All procedures involving animal handling and treatment were approved by the Committee for Animal Use and Care of the Ministry of Agriculture, the Environment and Consumer Protection of the federal state Mecklenburg-Vorpommern, Germany.
2.4: Statistical analysis
All statistical analyses were performed using SAS 9.3, SAS Institute Inc., USA. In a preliminary analysis, we checked for the influence of sex and weight on all behaviours and HRV measures using a one-way analysis of covariance model (ANCOVA, The GLM Procedure) with the fixed factor sex and the co-variable weight.

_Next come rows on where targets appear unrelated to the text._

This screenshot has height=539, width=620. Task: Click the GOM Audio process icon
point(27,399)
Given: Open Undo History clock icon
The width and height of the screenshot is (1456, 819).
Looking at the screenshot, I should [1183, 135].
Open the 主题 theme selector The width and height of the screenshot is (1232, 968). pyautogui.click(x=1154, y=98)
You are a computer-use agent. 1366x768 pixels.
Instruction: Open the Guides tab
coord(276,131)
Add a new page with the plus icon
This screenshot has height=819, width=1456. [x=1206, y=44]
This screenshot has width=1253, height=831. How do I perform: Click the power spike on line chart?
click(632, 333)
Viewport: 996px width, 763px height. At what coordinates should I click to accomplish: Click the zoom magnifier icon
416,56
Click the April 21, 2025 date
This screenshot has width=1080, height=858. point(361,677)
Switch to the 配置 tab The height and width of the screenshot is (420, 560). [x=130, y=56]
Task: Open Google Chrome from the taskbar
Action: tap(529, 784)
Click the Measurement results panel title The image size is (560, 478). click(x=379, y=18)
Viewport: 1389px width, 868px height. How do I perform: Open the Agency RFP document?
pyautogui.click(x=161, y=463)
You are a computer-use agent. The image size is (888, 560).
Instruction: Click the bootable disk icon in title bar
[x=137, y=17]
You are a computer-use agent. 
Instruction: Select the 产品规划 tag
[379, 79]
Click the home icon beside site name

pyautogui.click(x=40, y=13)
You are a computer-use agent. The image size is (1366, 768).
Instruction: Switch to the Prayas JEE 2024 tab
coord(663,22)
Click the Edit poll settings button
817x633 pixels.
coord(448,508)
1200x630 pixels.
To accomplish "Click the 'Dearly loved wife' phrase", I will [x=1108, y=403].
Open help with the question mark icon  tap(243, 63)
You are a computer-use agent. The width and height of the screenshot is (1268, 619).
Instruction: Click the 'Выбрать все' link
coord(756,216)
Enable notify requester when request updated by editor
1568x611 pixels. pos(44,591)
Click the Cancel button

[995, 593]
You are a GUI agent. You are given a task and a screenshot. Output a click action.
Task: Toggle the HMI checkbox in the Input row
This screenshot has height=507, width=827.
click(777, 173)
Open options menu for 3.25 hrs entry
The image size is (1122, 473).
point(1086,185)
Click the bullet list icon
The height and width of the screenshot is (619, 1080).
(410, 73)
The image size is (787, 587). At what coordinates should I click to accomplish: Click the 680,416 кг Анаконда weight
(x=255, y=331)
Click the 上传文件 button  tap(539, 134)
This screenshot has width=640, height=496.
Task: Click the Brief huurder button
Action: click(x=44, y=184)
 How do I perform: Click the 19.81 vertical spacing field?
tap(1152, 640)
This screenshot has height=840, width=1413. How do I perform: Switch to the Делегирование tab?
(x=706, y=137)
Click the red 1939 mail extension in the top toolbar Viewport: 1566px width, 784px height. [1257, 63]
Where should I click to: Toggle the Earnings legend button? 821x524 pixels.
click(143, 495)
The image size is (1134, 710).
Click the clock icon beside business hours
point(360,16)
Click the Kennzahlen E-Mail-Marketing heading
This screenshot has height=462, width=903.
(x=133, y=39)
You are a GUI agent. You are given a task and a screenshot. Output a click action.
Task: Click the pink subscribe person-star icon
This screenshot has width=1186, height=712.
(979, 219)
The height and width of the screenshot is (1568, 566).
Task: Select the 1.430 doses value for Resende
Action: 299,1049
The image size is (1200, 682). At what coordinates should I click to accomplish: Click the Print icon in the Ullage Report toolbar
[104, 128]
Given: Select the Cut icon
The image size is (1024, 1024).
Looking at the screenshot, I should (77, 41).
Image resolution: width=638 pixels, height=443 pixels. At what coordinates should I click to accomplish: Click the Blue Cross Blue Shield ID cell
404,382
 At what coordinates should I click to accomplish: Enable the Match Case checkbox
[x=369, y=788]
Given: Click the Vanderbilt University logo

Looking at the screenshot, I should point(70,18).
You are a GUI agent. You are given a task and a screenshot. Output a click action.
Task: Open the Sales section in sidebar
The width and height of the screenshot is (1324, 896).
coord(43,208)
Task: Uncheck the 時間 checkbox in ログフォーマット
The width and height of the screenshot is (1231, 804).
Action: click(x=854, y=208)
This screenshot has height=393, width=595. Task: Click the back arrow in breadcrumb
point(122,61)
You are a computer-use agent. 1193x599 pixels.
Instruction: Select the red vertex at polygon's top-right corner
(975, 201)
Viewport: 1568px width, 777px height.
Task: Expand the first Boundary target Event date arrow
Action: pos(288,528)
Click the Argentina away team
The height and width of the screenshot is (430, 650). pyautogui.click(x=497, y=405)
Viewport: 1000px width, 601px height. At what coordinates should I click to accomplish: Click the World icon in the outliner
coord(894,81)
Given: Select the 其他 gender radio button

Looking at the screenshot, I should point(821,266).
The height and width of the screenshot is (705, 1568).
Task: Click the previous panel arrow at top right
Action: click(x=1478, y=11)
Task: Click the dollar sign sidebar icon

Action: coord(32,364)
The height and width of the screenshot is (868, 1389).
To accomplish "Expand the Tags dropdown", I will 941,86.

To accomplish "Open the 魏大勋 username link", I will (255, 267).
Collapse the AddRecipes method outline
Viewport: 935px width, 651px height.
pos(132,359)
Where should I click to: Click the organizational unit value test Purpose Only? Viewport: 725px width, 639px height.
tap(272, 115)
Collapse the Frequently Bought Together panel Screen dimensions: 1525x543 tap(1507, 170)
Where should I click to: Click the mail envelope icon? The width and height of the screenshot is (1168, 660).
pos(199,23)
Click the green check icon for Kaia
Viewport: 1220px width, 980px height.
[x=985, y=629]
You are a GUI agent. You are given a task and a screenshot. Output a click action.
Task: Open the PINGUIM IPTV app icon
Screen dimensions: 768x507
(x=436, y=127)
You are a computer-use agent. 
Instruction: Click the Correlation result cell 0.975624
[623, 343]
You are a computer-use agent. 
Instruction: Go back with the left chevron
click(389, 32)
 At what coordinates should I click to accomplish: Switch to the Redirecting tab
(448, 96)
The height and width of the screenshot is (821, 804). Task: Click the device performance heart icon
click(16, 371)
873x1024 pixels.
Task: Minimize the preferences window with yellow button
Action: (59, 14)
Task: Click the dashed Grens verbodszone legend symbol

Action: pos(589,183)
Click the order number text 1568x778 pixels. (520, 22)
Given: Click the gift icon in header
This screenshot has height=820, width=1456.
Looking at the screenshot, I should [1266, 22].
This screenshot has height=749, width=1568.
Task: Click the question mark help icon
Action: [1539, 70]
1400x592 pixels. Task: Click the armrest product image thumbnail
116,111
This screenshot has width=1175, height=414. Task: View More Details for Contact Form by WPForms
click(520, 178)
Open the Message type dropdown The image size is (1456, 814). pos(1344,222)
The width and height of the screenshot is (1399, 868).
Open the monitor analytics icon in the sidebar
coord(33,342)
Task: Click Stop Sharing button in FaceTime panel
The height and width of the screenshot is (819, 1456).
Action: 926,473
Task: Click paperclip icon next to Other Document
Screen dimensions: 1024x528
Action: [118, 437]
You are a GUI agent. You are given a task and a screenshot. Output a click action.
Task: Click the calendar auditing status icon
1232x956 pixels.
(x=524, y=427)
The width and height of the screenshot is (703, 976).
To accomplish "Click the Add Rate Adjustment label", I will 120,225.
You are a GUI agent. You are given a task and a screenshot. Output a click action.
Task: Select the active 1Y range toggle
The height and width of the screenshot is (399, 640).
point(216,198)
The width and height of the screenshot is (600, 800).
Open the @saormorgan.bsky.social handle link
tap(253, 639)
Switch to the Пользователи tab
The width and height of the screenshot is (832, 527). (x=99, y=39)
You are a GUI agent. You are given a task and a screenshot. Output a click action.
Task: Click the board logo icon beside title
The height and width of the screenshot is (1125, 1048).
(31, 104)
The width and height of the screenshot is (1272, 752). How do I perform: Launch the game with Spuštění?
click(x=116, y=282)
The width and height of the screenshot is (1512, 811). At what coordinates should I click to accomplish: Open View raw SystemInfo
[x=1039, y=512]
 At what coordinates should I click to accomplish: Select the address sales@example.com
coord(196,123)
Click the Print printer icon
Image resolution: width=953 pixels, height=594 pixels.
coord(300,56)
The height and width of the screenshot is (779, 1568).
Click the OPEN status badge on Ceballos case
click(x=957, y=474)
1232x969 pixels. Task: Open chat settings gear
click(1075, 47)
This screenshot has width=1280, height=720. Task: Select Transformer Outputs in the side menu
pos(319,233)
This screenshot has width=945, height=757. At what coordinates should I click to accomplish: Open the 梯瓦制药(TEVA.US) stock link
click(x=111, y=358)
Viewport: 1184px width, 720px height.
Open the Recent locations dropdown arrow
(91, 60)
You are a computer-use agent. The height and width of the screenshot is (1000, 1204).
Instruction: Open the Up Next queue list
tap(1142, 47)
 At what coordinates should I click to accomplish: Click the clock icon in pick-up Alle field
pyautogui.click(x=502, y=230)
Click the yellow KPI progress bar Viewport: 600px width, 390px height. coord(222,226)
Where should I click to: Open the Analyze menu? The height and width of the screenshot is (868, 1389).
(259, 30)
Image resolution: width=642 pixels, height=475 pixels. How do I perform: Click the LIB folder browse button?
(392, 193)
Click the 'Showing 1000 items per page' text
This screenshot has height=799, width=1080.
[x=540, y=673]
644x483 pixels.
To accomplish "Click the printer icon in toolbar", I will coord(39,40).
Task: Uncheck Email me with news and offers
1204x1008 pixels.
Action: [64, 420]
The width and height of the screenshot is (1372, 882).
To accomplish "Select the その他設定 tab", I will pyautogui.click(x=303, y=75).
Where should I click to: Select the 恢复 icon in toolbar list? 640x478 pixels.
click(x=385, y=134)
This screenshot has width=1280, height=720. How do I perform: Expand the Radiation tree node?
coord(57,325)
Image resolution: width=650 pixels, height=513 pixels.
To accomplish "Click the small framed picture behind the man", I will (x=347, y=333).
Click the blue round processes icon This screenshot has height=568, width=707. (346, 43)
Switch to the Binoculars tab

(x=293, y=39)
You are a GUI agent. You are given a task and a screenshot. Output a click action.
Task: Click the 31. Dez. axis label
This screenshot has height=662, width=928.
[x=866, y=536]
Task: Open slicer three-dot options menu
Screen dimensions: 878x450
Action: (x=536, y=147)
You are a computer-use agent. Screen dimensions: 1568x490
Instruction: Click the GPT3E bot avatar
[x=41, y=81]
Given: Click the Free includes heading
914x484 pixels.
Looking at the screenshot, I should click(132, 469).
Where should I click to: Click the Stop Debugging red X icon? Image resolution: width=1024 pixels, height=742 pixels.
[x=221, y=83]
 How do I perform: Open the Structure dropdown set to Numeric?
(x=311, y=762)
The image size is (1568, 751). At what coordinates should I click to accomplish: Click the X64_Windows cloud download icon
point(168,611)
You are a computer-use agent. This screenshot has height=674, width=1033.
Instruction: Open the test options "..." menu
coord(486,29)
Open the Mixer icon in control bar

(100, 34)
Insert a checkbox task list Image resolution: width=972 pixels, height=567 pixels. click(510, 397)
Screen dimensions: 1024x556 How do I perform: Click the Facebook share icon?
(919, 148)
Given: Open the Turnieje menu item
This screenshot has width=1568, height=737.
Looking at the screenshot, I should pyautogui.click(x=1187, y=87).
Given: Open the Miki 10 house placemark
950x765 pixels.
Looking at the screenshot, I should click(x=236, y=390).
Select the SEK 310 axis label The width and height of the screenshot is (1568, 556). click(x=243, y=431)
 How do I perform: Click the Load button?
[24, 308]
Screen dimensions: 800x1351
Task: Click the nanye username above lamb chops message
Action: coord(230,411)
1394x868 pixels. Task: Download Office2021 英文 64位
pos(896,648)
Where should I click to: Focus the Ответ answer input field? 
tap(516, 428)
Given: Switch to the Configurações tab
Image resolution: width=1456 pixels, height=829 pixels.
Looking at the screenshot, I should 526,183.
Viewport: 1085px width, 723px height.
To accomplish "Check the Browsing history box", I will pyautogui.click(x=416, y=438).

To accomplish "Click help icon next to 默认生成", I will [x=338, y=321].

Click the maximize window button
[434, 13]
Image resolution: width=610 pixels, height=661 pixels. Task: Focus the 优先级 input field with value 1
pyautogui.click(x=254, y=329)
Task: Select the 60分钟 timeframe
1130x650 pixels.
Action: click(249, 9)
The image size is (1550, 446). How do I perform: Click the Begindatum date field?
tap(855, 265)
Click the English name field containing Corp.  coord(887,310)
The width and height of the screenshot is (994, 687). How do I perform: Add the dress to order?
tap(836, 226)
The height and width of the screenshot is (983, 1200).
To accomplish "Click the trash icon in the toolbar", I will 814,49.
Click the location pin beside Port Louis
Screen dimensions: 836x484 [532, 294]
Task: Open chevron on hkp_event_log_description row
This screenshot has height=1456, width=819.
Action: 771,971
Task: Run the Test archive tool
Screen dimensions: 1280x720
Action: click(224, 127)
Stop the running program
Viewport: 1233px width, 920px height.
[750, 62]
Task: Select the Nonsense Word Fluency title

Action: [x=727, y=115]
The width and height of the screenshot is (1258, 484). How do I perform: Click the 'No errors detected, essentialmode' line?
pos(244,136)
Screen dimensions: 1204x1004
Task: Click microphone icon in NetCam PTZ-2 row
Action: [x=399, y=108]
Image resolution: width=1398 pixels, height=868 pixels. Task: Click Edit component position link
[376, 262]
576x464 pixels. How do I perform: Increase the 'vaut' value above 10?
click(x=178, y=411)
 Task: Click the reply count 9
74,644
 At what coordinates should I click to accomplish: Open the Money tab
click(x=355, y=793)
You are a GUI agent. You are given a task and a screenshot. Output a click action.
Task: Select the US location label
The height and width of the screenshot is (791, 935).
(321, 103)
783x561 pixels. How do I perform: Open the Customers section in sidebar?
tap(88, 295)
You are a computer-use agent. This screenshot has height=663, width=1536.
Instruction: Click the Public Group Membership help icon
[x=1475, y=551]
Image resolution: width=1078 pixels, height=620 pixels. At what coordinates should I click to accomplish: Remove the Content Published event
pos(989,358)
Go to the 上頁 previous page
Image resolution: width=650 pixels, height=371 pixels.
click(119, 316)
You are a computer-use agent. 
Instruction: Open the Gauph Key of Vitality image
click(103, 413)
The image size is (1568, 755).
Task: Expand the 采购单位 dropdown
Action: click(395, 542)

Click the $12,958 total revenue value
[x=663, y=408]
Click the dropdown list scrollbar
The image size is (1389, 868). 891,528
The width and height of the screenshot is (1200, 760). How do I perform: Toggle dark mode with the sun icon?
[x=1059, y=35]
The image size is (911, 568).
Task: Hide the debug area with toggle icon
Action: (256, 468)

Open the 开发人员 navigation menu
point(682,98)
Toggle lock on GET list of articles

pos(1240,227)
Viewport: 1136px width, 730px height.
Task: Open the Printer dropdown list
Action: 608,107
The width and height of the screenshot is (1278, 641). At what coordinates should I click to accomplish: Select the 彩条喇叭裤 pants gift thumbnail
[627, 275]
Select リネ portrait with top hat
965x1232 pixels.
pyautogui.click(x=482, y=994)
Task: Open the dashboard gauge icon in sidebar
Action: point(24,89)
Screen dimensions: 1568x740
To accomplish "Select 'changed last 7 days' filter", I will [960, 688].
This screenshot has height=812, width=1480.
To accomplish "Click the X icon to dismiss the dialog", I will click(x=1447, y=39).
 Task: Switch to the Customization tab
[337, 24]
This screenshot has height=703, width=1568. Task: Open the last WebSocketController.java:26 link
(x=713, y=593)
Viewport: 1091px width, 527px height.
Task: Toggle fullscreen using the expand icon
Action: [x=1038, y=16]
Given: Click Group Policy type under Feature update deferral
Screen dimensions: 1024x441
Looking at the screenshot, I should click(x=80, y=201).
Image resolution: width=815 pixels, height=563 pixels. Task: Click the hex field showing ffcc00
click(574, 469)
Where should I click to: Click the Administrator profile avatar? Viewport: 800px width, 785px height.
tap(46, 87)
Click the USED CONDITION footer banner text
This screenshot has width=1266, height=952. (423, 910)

As main analysis, we performed a Principal Component Analysis (PCA), which described the relationship between new (latent) principal components (PC) and our 15 behaviours. A PCA is used to condense several correlated measures into a smaller number of principal components. The loadings of each measure on a principal component represent the correlation between the component and this measure. i.e., the loadings reflect the importance of each measure for the component. One of the main assumptions for using PCA or Factor Analysis for an analysis of data is a suitable correlation between all included measurements. A measure for this sampling adequacy (MSA) of the correlation matrix is the Kaiser-Meyer-Olkin criterion (KMO). As Budaev  mentioned “correlation matrices with KMO < 0.5 are entirely inappropriate whereas those with KMO below 0.6-0.7 must be treated with caution”. We decided to use a PCA instead of a Factor Analysis, because many of our behaviour measurements were non-normally distributed , and because no a-priori theory or model exists . The PCA was conducted with The FACTOR Procedure with the following parameter settings: method=PRIN, prior=ONE, rotation=VARIMAX. As input data set, we used a correlation matrix of all pairwise correlations of our 15 behavioural measures applying the non-parametric Spearman’s rank correlation test (using The CORR Procedure), because some of the behaviours were not continuous and/or normally distributed (Table S1). One crucial point when using a PCA is the choice of the final number of extracted PCs . Several methods are available for this decision. We performed four methods: Kaiser’s number of eigenvalues > 1 , Cattell’s scree-test , Horn’s Parallel test  and Velicer’s Minimum Average Partial (MAP) test . For the Parallel test and MAP test, we applied the SAS syntaxes provided by O’Connor . We decided for two PCs in the final PCA calculation, since three of these methods led to a two PC solution (except number of eigenvalues > 1). Corresponding PC scores for each calf were finally calculated with The SCORE Procedure. These scores were further used to determine score classes and to identify the calves with differing behaviour.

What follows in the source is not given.